Nerve Contact During Under-Eye PDGF Injection
Direct Answer
If the injector touches a nerve during under-eye PDGF injection, the patient will typically experience immediate sharp pain, and there is risk of temporary or permanent sensory disturbance, nerve palsy, or motor dysfunction depending on which nerve is contacted.
Understanding the Periorbital Nerve Anatomy
The under-eye region contains several critical nerves that can be contacted during injection:
- Infraorbital nerve (branch of maxillary division of trigeminal nerve) exits through the infraorbital foramen approximately 1 cm below the orbital rim and provides sensation to the lower eyelid, upper cheek, and lateral nose
- Branches of the facial nerve control the orbicularis oculi muscle and other periorbital muscles
- Direct needle trauma to these structures can cause immediate pain, paresthesias, or motor weakness
Immediate Consequences of Nerve Contact
Sharp, shooting pain is the most common immediate symptom when a needle contacts a nerve, which should prompt immediate cessation of injection and needle withdrawal.
Sensory Nerve Injury
- Temporary paresthesias (numbness, tingling, burning) in the distribution of the affected nerve
- Dysesthesias (abnormal, unpleasant sensations) that may persist for days to months
- Permanent sensory loss is rare but possible with direct nerve transection or severe trauma
Motor Nerve Injury
- Temporary weakness of periorbital muscles if facial nerve branches are injured
- Ptosis or eyelid malposition if nerves controlling eyelid function are affected
- Case reports document cranial nerve palsies following periocular injections, including sixth nerve palsy after intravitreal injection 1
Risk Mitigation Strategies
Proper injection technique is critical to avoid nerve injury:
- Use topical anesthetic before injection to reduce patient discomfort and movement 2
- Inject slowly and superficially in the tear trough region, staying in the subdermal or supraperiosteal plane
- Stop immediately if the patient reports sharp, shooting pain suggesting nerve contact
- Avoid injecting near the infraorbital foramen (typically 1 cm below the mid-pupillary line at the orbital rim)
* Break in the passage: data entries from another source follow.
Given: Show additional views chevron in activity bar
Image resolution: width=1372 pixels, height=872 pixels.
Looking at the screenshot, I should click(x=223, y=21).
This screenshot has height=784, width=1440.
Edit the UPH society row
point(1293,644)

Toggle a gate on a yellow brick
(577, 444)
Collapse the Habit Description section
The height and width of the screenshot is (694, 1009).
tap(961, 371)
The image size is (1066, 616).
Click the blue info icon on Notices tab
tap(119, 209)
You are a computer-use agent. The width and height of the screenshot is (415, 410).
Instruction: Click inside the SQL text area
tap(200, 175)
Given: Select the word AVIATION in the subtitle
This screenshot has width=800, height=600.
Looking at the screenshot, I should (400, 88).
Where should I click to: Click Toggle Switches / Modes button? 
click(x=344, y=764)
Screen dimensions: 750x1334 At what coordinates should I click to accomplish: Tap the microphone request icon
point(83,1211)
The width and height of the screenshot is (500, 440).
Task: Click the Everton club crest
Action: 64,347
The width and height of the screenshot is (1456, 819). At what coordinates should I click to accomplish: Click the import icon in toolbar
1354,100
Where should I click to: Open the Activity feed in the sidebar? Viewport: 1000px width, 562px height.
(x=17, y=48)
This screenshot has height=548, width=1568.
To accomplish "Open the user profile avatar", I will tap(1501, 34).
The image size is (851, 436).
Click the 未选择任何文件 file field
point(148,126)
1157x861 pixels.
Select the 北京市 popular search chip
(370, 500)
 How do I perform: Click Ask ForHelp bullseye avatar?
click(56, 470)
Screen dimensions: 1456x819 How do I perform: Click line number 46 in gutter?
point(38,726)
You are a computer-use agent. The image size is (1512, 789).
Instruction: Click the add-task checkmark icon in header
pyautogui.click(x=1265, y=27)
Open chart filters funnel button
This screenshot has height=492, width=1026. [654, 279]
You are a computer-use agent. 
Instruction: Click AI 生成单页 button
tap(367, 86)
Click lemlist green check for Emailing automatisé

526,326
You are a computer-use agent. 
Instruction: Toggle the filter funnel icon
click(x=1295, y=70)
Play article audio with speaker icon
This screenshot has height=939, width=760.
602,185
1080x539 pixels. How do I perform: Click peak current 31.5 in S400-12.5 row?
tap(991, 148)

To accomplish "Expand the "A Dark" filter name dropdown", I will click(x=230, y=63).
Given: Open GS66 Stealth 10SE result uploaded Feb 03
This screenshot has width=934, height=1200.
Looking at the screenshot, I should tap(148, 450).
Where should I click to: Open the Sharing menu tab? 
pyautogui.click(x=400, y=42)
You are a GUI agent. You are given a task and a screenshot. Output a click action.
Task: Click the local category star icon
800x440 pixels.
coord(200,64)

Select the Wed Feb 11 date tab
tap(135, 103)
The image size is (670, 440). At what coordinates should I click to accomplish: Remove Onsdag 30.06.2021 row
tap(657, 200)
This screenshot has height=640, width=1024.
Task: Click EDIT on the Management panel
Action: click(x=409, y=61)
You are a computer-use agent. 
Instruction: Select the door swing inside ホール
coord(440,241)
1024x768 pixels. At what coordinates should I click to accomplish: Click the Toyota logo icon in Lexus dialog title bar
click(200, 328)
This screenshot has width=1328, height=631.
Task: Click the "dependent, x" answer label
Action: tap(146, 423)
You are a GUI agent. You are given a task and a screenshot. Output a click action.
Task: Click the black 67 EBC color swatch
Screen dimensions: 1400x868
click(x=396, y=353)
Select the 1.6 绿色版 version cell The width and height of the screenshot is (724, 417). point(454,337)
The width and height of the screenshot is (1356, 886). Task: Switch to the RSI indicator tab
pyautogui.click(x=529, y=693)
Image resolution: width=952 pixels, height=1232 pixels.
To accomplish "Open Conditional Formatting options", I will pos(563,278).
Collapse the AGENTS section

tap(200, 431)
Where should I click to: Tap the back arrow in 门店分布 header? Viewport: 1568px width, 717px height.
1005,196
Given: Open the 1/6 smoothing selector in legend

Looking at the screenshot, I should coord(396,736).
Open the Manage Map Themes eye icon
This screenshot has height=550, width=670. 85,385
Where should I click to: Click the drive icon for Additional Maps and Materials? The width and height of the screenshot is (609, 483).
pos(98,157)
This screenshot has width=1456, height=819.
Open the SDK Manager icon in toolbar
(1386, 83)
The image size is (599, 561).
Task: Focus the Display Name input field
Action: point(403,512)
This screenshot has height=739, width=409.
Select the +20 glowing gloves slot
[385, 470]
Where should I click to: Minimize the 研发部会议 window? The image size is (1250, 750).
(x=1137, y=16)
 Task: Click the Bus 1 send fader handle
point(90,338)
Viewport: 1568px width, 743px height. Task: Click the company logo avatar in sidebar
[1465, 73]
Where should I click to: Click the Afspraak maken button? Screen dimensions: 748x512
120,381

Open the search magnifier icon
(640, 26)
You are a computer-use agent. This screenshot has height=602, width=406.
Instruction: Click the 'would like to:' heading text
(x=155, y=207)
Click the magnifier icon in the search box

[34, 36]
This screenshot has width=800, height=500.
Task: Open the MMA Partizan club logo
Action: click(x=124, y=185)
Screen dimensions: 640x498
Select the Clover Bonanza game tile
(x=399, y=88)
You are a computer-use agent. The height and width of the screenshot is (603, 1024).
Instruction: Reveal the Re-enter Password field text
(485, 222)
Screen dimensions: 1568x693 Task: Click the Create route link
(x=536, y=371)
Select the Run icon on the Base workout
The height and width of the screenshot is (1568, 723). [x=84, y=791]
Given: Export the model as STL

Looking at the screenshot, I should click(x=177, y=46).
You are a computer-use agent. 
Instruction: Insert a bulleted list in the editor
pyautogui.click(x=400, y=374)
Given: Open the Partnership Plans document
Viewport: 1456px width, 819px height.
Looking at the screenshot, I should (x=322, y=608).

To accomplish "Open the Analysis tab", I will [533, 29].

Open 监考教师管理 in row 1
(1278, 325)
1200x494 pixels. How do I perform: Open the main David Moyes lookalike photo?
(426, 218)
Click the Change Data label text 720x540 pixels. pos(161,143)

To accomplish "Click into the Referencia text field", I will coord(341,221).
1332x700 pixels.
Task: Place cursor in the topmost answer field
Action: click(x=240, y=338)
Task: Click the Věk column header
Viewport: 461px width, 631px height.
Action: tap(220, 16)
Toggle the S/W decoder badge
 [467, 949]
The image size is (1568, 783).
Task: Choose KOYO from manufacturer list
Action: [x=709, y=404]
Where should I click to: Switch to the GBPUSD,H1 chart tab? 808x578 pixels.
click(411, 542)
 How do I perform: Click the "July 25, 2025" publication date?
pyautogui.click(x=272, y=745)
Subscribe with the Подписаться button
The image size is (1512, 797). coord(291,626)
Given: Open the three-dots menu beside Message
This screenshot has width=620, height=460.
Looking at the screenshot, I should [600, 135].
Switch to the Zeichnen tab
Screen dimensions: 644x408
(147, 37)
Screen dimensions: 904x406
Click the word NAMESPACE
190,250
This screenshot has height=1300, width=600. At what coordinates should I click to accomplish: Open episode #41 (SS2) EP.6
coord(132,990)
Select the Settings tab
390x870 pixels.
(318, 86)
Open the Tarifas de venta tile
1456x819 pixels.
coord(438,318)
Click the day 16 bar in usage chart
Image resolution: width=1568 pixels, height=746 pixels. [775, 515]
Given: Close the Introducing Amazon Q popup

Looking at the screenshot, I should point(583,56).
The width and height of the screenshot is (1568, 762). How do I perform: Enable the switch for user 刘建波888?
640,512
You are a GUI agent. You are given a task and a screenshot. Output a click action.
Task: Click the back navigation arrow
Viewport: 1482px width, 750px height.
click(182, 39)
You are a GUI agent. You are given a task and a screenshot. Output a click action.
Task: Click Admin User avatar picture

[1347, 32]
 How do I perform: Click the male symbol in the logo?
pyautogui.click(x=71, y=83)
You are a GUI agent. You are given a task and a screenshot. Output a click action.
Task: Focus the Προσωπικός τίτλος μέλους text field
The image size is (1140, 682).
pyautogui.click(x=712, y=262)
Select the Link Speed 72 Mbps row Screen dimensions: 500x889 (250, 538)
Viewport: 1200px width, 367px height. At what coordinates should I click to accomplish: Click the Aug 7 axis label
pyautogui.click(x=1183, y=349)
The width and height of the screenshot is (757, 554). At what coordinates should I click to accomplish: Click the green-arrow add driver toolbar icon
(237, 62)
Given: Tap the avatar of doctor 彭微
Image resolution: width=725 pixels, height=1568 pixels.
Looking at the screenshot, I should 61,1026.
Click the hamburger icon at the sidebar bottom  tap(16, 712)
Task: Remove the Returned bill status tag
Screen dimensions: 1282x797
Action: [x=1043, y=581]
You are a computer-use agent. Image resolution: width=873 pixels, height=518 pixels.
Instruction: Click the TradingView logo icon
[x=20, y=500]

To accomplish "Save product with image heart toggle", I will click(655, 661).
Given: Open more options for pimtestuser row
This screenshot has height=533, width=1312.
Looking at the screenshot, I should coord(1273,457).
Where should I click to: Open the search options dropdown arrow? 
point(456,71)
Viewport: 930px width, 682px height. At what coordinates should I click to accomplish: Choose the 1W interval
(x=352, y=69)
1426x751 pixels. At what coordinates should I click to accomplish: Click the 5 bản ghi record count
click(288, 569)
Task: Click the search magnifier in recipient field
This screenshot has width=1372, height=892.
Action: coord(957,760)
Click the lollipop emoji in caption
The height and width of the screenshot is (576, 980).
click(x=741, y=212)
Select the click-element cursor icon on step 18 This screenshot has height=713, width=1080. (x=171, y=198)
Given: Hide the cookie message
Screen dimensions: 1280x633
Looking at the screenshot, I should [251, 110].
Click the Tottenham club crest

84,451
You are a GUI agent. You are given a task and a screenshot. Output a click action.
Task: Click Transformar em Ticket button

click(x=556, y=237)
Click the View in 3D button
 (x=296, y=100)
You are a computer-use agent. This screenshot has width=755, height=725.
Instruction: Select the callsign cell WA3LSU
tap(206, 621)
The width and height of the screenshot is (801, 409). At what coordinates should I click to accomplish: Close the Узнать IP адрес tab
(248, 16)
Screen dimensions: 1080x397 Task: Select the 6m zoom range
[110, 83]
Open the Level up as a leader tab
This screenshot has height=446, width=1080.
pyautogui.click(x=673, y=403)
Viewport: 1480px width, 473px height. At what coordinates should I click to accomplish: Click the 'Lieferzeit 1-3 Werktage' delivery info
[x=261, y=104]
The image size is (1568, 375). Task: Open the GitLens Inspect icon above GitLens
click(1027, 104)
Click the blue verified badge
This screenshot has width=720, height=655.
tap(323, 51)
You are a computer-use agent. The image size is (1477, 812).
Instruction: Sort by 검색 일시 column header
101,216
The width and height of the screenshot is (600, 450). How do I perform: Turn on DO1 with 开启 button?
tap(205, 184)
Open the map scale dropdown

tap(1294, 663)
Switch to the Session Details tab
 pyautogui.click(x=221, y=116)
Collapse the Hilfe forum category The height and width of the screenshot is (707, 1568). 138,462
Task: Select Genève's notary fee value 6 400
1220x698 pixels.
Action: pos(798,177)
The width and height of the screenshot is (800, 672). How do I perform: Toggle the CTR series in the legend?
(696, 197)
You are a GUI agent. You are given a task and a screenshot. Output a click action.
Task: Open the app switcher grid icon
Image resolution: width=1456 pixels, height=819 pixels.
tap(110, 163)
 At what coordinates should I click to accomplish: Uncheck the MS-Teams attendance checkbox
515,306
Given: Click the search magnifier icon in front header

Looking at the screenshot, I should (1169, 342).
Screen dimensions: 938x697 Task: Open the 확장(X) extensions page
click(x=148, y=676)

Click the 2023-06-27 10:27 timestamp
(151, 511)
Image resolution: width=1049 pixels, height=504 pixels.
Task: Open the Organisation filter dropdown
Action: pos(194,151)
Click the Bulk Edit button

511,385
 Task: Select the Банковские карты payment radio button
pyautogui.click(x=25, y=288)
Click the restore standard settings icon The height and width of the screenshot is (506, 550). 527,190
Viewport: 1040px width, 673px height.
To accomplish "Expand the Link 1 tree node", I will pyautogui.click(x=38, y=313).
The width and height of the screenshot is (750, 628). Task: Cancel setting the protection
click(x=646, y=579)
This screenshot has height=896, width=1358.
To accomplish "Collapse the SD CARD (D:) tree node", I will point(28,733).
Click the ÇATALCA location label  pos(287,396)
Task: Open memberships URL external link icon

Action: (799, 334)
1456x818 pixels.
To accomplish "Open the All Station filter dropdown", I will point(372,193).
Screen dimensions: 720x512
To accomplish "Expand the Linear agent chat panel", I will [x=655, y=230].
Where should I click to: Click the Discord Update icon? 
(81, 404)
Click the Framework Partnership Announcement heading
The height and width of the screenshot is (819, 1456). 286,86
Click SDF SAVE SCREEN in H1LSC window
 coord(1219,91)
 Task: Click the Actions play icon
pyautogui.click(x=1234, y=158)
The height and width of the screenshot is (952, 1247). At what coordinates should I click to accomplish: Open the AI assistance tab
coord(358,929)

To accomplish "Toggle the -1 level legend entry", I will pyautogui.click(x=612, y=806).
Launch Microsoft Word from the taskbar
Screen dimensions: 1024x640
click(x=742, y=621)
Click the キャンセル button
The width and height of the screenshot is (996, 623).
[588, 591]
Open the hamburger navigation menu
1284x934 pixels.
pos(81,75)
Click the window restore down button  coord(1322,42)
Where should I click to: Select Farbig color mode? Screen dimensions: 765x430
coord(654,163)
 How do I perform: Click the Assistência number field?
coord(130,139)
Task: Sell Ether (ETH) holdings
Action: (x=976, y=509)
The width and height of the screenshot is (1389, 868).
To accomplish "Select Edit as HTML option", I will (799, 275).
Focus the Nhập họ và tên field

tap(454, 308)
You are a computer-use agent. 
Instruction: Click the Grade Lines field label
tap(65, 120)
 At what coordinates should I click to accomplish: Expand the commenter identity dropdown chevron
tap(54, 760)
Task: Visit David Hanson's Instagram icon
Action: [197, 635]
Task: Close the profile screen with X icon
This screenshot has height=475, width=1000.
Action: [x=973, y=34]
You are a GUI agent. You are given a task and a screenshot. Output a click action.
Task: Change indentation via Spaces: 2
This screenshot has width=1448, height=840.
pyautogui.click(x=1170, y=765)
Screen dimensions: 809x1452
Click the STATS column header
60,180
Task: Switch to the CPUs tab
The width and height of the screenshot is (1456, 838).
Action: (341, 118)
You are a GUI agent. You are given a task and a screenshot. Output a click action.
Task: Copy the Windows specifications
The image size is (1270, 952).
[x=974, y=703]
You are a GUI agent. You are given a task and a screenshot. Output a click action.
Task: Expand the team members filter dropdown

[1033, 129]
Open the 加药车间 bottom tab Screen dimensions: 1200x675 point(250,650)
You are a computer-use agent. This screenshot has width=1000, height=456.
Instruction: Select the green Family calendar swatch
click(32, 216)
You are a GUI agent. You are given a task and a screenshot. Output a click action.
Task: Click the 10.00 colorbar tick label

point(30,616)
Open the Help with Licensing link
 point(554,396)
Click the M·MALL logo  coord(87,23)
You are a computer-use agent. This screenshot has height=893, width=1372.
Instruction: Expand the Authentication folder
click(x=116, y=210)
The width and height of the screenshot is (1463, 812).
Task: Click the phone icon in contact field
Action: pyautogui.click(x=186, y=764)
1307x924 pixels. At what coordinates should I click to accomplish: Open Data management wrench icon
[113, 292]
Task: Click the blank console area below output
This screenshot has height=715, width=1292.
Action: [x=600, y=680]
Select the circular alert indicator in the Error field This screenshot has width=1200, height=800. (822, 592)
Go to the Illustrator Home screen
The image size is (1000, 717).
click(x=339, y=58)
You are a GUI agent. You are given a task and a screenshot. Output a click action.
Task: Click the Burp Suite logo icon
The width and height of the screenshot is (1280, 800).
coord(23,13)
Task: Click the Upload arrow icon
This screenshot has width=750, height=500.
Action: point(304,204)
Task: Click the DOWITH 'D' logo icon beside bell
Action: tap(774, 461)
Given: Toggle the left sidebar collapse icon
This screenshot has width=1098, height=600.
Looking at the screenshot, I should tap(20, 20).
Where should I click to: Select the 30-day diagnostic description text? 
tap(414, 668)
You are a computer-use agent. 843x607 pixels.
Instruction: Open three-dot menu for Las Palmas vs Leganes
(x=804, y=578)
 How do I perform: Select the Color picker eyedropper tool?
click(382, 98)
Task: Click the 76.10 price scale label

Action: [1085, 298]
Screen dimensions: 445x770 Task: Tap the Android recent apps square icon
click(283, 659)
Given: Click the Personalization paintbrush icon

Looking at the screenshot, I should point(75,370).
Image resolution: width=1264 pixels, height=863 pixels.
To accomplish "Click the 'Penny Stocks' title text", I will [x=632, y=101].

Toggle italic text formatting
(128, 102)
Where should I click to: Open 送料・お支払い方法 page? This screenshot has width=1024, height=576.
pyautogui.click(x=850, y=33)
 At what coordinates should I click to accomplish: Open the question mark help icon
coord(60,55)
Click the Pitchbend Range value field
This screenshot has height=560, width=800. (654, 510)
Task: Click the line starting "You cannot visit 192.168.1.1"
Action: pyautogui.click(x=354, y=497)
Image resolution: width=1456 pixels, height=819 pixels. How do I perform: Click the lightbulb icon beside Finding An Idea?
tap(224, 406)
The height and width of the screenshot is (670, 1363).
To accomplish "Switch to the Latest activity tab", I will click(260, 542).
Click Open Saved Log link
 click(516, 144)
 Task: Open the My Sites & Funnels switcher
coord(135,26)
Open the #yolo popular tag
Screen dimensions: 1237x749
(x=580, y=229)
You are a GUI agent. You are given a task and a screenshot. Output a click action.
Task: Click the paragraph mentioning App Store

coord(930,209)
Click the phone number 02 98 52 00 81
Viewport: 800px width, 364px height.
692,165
- Use small gauge needles (30-gauge or smaller) to minimize trauma 2
Management of Nerve Injury
If nerve contact occurs during injection:
- Immediately withdraw the needle without injecting further material
- Document the event including patient symptoms and examination findings
- Assess sensory and motor function in the affected distribution
- Observe for resolution - most minor nerve injuries resolve spontaneously within weeks to months
- Consider neurology referral if symptoms persist beyond 4-6 weeks or worsen
- Avoid re-injection in the same location until complete resolution
Common Pitfalls
- Injecting too deeply increases risk of contacting deeper nerve structures
- Ignoring patient pain reports during injection - sharp pain is a warning sign
- Injecting too close to bony foramina where nerves exit (infraorbital foramen)
- Failing to document nerve injury complications for medicolegal purposes
Important Caveats
While the provided evidence focuses on intravitreal injection techniques 2, the principles of nerve injury apply to any periocular injection procedure. The under-eye region for tear trough augmentation has different anatomical considerations than intravitreal injection, but nerve injury mechanisms remain similar. Serious complications including cranial nerve palsies have been documented with periocular injections 1, emphasizing the need for meticulous technique and immediate recognition of complications.